Question

One number is 6 less than 3 times another number and their sum is 62

Answer

**step1** Understanding the Problem

We are given two pieces of information about two unknown numbers.
First, one number is 6 less than 3 times another number.
Second, the sum of these two numbers is 62.
We need to find these two numbers.

**step2** Developing a Strategy

Since we need to avoid using algebraic equations with unknown variables like 'x' or 'y', we will use a "guess and check" strategy. We will assume a value for "another number", calculate "one number" based on the first condition, and then check if their sum matches the second condition (62). We will adjust our guess based on whether the calculated sum is too high or too low.

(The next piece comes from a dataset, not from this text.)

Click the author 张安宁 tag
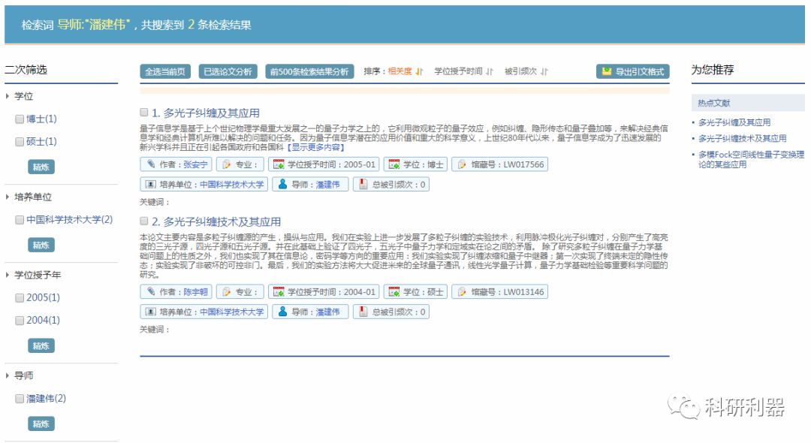The image size is (811, 443). pos(175,164)
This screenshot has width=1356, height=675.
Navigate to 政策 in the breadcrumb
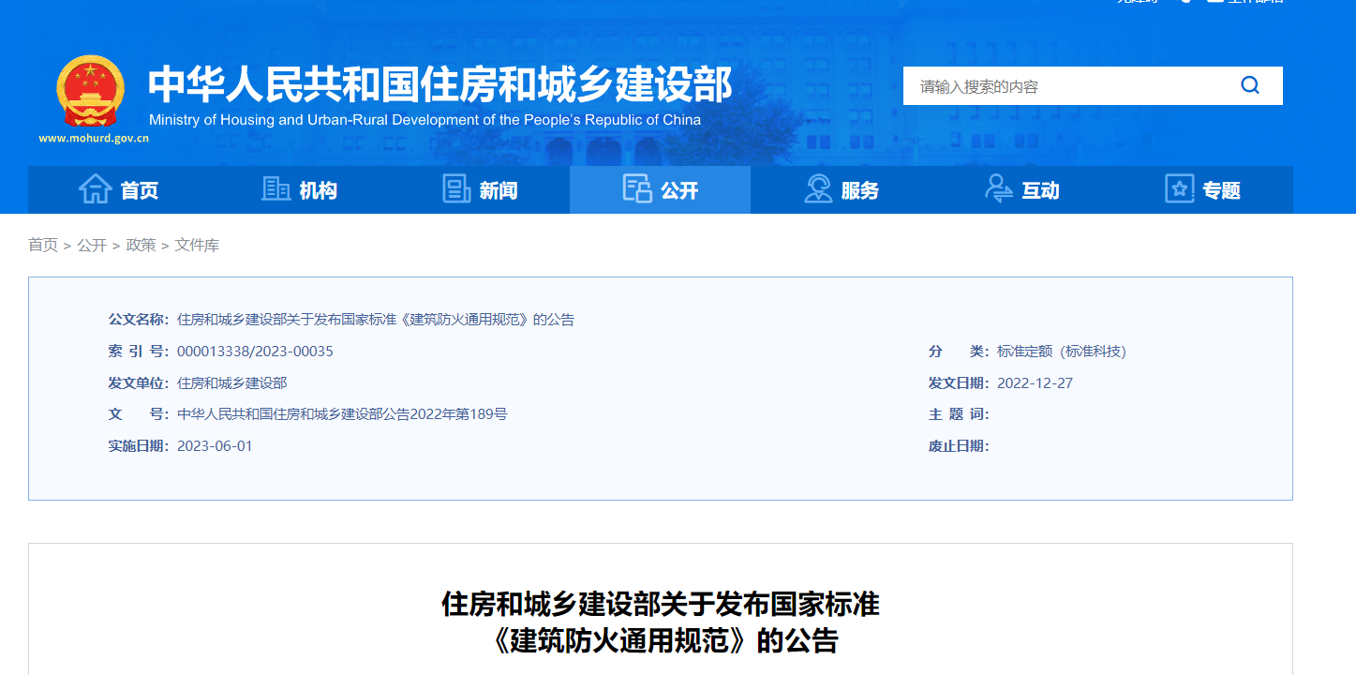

**step3** First Guess and Check

Let's start by guessing "another number" to be 10.
According to the first condition, "one number" is 3 times "another number" minus 6.
First, calculate 3 times 10: $$3 \times 10 = 30$$.
Then, subtract 6 from 30: $$30 - 6 = 24$$.
So, if "another number" is 10, "one number" would be 24.
Now, let's check their sum: $$10 + 24 = 34$$.
The required sum is 62. Since 34 is much smaller than 62, our initial guess for "another number" (10) is too small. We need to try a larger number.

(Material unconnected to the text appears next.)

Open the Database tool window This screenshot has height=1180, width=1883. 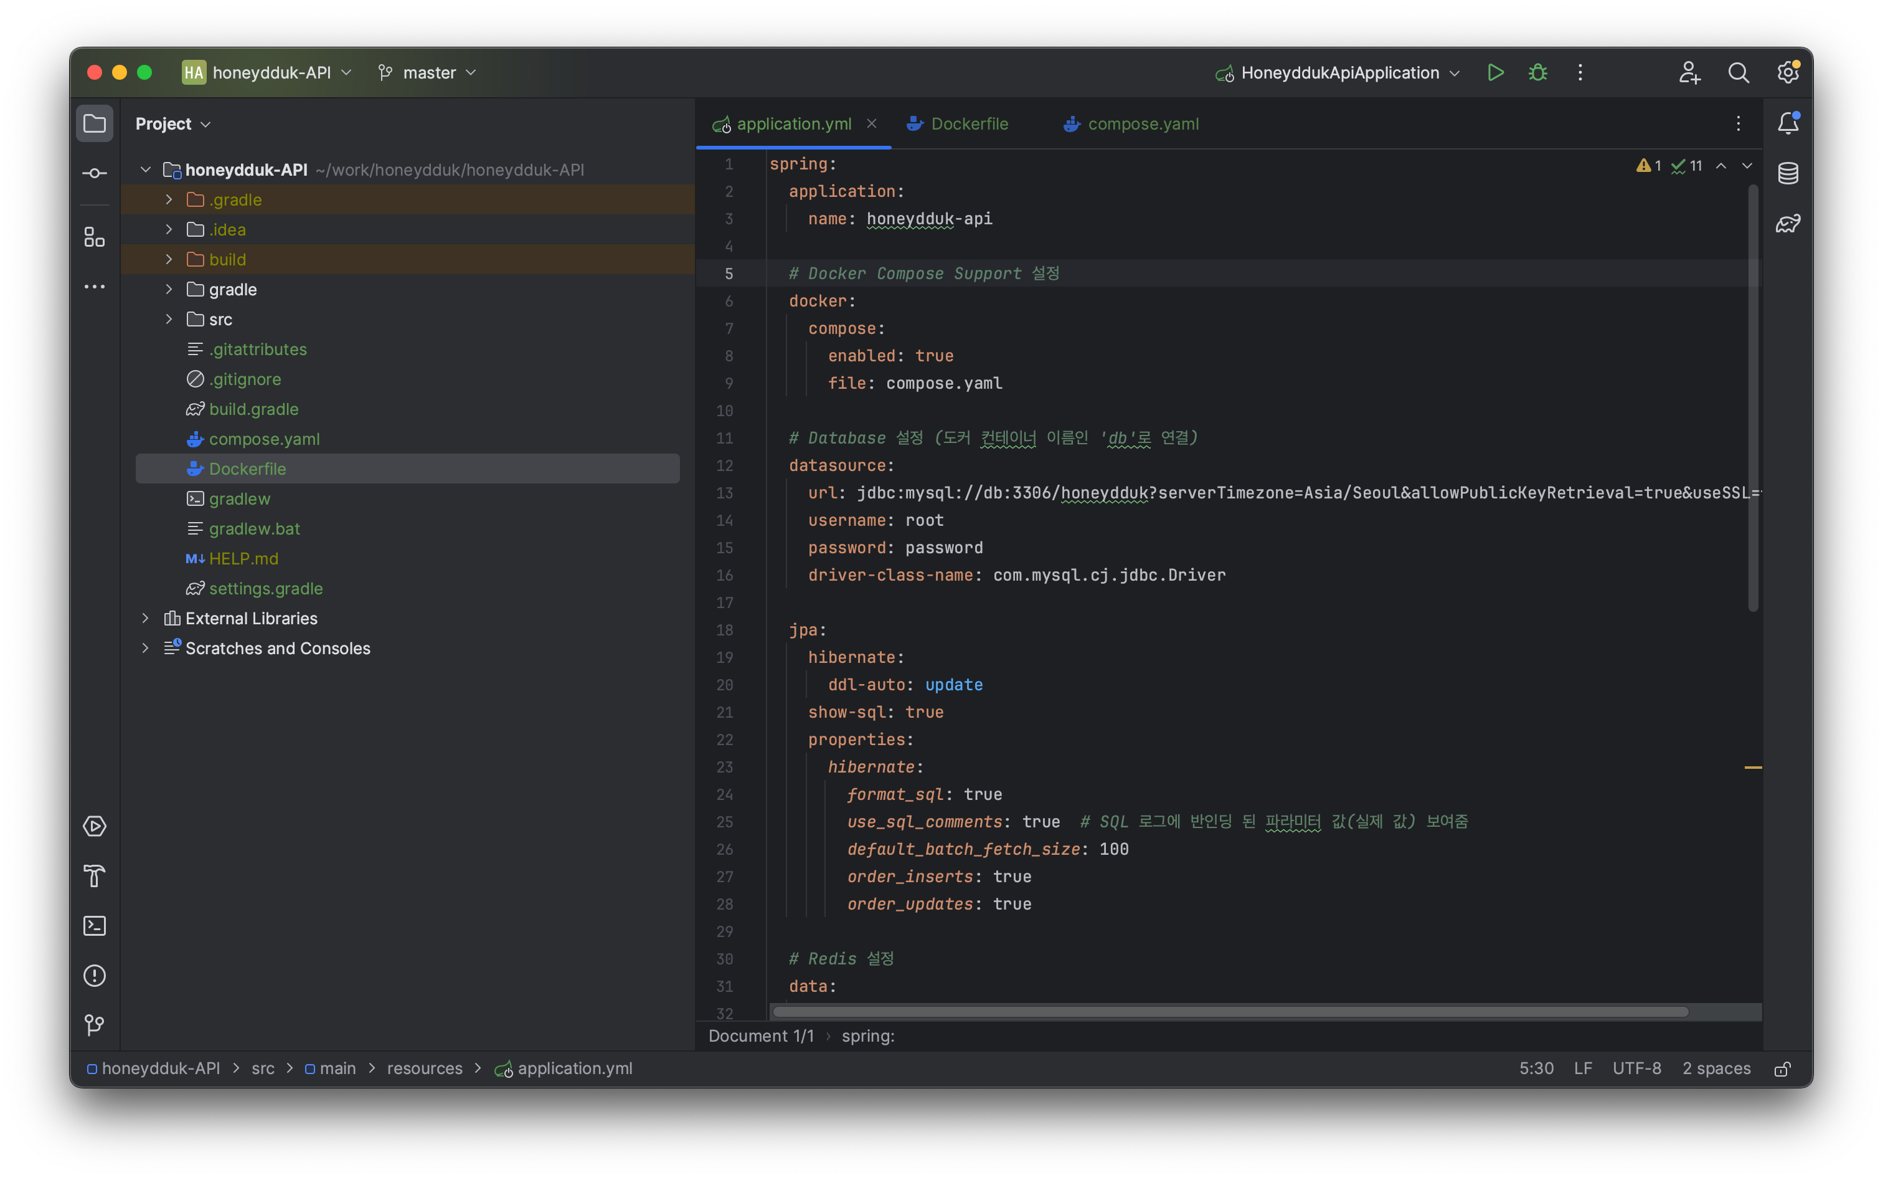1788,173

**step4** Second Guess and Check

Let's try a larger guess for "another number". Let's try 20.
First, calculate 3 times 20: $$3 \times 20 = 60$$.
Then, subtract 6 from 60: $$60 - 6 = 54$$.
So, if "another number" is 20, "one number" would be 54.
Now, let's check their sum: $$20 + 54 = 74$$.
The required sum is 62. Since 74 is larger than 62, our guess for "another number" (20) is too large. The correct "another number" must be somewhere between 10 and 20.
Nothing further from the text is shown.